[Collected data entries]
::::

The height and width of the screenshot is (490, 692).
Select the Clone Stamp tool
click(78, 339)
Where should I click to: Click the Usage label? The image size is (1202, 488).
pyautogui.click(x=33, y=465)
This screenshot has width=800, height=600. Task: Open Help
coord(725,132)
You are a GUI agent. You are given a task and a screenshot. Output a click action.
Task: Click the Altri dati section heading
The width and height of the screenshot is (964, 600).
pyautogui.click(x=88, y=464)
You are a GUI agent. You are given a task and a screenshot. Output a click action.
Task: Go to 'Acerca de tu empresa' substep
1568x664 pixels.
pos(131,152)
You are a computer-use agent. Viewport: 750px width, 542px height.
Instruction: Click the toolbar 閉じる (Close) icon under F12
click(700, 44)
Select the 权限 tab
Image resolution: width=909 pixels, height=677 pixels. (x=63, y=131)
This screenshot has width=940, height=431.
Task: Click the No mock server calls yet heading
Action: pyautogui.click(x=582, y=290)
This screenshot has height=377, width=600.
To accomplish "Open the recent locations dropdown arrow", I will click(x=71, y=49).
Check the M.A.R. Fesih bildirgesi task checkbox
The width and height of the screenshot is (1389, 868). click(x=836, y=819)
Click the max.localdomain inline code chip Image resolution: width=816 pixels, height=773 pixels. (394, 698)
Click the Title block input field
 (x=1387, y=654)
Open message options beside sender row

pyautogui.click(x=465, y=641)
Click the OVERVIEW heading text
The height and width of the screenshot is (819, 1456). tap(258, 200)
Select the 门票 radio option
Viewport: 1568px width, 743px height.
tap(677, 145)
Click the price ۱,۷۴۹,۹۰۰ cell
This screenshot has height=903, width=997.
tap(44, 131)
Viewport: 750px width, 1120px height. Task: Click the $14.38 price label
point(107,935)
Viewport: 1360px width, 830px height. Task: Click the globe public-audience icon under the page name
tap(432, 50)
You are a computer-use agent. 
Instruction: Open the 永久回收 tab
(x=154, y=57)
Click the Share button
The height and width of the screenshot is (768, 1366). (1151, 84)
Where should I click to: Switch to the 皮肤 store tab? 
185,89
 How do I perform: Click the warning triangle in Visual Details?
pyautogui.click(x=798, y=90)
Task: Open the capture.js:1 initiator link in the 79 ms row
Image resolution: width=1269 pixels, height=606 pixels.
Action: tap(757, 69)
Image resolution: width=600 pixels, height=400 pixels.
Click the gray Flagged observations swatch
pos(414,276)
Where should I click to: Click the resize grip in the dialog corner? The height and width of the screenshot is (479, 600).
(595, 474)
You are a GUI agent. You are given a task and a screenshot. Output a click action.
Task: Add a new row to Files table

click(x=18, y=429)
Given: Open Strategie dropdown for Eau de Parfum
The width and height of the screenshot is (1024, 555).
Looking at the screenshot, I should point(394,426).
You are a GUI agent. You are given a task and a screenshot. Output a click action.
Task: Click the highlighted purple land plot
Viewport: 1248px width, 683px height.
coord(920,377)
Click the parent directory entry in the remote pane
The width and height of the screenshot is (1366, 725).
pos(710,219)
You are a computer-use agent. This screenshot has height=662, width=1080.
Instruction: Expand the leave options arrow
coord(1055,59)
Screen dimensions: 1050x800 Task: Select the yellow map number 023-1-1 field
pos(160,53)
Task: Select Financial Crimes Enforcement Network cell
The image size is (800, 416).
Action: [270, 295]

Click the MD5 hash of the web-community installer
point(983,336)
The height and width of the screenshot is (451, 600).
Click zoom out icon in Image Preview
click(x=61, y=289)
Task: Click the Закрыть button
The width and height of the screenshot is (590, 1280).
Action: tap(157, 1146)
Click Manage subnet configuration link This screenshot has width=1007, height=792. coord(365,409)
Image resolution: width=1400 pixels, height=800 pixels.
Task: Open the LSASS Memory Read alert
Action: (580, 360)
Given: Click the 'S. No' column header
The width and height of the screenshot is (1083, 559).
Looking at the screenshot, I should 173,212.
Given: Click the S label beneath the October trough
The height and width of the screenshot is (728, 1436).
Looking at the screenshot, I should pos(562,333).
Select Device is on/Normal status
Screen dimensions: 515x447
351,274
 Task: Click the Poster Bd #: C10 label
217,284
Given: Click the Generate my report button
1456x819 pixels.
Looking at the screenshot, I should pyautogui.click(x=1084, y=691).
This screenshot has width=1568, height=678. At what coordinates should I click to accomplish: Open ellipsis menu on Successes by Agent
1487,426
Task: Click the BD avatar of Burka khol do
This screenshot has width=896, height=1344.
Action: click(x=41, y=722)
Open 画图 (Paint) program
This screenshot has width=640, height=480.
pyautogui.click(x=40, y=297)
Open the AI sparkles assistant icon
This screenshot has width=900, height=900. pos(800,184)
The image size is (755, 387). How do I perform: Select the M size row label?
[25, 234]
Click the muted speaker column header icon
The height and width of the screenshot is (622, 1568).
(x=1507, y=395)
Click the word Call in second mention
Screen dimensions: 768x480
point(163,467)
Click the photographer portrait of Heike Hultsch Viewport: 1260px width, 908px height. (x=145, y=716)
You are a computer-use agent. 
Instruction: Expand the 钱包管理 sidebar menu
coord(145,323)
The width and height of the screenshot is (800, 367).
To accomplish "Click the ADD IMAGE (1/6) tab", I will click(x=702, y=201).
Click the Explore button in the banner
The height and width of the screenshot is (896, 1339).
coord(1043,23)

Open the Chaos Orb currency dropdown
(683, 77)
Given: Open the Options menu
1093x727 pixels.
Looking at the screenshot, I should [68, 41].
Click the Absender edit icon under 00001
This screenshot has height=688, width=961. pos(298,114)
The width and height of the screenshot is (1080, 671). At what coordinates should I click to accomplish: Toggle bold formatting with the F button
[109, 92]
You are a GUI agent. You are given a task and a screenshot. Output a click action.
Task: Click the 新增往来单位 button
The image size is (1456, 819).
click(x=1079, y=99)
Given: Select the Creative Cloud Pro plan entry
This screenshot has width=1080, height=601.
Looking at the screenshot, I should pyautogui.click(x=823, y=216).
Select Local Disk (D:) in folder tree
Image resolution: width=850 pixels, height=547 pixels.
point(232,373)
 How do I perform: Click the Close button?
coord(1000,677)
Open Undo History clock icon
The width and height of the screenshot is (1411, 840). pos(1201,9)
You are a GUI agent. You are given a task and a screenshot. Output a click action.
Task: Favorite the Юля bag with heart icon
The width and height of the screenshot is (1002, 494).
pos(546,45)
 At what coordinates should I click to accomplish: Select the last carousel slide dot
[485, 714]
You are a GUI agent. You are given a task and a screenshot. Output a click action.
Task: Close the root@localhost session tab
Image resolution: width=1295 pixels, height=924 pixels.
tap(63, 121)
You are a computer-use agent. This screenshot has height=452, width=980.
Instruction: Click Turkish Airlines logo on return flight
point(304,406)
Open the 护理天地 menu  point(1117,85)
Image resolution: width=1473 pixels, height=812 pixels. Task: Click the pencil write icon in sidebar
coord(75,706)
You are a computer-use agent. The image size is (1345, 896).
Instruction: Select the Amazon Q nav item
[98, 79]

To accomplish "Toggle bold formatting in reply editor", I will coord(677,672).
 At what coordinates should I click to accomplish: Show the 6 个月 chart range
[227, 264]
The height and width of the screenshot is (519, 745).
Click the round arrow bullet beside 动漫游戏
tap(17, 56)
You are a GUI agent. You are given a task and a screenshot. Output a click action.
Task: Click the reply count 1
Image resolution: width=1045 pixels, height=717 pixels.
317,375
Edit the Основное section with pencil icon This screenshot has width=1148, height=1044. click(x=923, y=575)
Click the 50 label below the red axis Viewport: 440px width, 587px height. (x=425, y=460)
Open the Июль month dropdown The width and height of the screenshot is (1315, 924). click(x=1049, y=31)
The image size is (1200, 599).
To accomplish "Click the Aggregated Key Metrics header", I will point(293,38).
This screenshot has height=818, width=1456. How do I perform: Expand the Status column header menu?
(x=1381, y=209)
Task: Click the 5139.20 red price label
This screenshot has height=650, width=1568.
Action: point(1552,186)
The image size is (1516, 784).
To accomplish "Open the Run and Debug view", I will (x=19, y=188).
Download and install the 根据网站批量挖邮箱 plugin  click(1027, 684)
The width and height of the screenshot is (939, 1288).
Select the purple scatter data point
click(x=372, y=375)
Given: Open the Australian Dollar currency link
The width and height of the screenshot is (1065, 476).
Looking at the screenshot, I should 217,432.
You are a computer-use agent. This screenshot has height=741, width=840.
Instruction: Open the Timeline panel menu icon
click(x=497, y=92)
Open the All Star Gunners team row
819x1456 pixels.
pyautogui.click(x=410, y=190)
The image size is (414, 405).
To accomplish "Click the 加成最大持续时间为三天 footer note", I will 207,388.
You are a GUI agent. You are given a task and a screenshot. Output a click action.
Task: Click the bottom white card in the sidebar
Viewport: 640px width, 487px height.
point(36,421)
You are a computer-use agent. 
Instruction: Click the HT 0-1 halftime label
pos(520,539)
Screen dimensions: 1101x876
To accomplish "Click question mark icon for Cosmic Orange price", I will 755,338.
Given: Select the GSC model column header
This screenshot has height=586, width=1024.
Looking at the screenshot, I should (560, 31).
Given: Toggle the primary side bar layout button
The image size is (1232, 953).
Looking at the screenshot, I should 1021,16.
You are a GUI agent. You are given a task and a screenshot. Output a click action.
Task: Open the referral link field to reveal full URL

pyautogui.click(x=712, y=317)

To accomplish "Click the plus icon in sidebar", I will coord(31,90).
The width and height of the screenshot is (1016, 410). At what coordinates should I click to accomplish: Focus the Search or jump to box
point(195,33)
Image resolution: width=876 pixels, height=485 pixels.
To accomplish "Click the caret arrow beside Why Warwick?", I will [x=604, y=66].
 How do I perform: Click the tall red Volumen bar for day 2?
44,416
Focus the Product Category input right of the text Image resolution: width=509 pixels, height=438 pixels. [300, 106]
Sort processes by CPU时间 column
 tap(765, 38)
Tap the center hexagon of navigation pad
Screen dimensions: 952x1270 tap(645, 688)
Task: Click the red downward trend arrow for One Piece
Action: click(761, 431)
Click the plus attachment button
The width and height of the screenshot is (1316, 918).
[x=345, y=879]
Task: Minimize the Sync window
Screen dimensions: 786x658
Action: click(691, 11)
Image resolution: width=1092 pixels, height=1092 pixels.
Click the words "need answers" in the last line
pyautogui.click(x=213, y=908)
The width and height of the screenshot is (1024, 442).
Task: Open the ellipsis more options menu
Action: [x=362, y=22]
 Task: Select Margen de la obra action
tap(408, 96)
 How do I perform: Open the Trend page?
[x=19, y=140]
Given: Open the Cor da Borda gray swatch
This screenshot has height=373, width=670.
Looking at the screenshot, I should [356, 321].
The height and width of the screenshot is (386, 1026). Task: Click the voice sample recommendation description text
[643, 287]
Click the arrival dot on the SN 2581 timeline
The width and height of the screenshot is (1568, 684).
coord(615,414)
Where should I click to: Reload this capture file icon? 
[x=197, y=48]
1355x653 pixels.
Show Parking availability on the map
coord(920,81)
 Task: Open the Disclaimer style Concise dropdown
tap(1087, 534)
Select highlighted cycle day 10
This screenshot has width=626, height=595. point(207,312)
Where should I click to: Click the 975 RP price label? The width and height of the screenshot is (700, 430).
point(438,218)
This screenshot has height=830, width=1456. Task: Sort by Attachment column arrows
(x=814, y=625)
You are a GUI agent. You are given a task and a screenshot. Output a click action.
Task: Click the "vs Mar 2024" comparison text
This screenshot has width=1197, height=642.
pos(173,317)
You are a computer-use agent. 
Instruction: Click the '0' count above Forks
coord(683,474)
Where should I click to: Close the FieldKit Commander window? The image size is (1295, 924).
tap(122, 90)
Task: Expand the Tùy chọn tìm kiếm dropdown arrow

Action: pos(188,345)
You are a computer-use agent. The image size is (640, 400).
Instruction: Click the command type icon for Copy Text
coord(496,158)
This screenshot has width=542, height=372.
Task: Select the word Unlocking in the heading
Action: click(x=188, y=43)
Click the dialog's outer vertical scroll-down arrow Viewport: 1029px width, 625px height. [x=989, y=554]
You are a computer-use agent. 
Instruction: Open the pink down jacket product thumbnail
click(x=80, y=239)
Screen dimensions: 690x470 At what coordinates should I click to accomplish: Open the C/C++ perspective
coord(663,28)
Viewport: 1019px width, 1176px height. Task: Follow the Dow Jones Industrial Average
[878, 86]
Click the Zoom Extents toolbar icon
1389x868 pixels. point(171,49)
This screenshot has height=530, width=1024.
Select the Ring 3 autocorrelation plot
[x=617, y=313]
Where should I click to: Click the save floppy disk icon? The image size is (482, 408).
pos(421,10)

::::

Search the data above for the word "cell", then gather each line in which it appears.

Click the price ۱,۷۴۹,۹۰۰ cell
Task: Select Financial Crimes Enforcement Network cell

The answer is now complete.